If the shares have fallen in price, then we must wait a little – they will soon rise.
To destroy the previous myth, a private investor should make his decisions not on the basis of naive arguments, but guided solely by reason. The myth of the inevitable growth of the fallen shares is a sample of characteristic and dangerous conjectures. You can justify this myth with various stories and arguments, but for an amateur investor there is nothing worse than making a “successful” transaction when the price of shares is near the historical minimum. One brokerage proverb even says: “Anyone who tries to catch a falling knife can only get hurt.” Suppose you conduct an analysis of the shares of two companies, wishing to acquire them.Shares of enterprise “A” reached a historic high of $ 50 a year ago, now they are worth 10. But shares of company “B” have grown from $ 5 to $ 10 for the same time. What should I buy? Most investors will choose those shares, whose price so rapidly fell, as they entrust that the cost will soon rise. But you should know that the acquisition of shares only because there is a belief in the speedy return of prices – the way to nowhere. The main objective of the investor is the acquisition of shares at a reasonable price. If in doubt, look at the schedule of the fall in the shares of Yukos or American mortgage agencies Fannie Mae and Freddie Mac.
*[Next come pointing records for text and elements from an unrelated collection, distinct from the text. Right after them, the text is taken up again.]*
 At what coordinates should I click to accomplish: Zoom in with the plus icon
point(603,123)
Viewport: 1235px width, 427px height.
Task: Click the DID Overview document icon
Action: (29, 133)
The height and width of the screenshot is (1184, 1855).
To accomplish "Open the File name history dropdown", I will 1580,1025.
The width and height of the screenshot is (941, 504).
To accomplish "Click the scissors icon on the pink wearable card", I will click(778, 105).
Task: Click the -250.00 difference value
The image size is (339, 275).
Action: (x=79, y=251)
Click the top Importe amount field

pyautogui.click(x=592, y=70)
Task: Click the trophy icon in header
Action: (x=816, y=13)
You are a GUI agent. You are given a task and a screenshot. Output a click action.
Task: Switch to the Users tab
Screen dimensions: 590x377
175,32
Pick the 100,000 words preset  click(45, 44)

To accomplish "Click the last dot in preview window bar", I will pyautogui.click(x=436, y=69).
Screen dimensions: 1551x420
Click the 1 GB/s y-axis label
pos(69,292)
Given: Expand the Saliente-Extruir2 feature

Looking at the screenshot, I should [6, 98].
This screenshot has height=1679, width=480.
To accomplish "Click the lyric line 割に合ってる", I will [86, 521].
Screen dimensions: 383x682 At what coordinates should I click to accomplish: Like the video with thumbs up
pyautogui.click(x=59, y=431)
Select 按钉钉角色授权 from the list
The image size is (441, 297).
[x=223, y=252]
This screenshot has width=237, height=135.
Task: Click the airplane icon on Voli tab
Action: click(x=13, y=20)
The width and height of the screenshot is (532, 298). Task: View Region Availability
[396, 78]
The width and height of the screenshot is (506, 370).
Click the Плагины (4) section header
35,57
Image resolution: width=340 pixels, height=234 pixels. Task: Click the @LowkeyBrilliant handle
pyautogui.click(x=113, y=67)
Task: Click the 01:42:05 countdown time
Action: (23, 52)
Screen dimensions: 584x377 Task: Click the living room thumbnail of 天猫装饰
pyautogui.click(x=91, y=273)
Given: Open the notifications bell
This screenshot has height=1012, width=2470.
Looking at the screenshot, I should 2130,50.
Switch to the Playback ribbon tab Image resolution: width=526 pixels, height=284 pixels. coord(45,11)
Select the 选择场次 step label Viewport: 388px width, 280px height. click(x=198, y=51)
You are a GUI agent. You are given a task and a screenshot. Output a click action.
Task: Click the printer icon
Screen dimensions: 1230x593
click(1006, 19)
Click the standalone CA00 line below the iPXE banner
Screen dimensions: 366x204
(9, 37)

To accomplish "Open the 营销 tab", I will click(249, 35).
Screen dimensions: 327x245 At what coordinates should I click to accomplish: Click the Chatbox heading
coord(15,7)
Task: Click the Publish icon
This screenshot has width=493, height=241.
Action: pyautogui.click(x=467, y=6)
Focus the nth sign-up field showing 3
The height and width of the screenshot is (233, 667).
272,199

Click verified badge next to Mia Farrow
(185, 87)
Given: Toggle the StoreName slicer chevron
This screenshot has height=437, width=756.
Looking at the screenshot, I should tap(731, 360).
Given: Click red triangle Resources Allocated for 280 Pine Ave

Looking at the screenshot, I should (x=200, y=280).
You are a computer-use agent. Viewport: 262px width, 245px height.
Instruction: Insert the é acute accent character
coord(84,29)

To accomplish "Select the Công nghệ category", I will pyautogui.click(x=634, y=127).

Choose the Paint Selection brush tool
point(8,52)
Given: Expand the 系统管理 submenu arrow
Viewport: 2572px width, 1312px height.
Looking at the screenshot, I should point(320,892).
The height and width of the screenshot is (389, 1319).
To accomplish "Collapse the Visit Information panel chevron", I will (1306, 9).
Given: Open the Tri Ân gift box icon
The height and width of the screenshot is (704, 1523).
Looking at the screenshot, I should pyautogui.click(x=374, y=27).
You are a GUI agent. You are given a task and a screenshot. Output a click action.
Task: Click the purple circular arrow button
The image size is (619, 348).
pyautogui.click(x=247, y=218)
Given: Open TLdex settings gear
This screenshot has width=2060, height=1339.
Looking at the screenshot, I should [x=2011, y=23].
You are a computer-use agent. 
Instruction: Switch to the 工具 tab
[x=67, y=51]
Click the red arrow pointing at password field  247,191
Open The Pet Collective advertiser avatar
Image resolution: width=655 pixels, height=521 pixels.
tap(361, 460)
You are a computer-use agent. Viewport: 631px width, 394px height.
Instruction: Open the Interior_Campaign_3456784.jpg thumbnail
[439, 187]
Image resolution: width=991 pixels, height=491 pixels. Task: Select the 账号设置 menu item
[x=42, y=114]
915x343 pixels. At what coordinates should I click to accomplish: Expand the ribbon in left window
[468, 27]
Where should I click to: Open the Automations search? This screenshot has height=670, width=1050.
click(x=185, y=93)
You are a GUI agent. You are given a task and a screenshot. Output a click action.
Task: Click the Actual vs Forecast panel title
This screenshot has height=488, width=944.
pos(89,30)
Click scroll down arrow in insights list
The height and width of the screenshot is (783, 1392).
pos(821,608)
Just think how much money you could lose by buying shares of such companies only because their quotes reached new lower limits.
Increased shares will sooner or later fall in price.
This myth is the antipode of the previous one. According to him, those shares that go up, soon must inevitably fall in price. But the stock market should not follow the laws of physics. This is where the stone thrown up falls, according to the forces of gravity, but the situation with the shares is different. If the situation is normal, it is not affected by the crisis or the inflation of the stock bubble, then the shares are influenced by other forces, market forces. They pay attention to how successful the company is in business. If it goes well, the managers have a reasonable policy, then there is no reason for the fall in stock prices down. Of course, as a result, all shares will sooner or later be adjusted. But we must ask ourselves – is the current downward movement a recoil before the continuation of the uptrend, or is it the beginning of bankruptcy? In this situation, the decision made by the investor depends entirely on his knowledge and experience. They allow you to earn money in the stock market, protecting the market participants from the influence of its myths.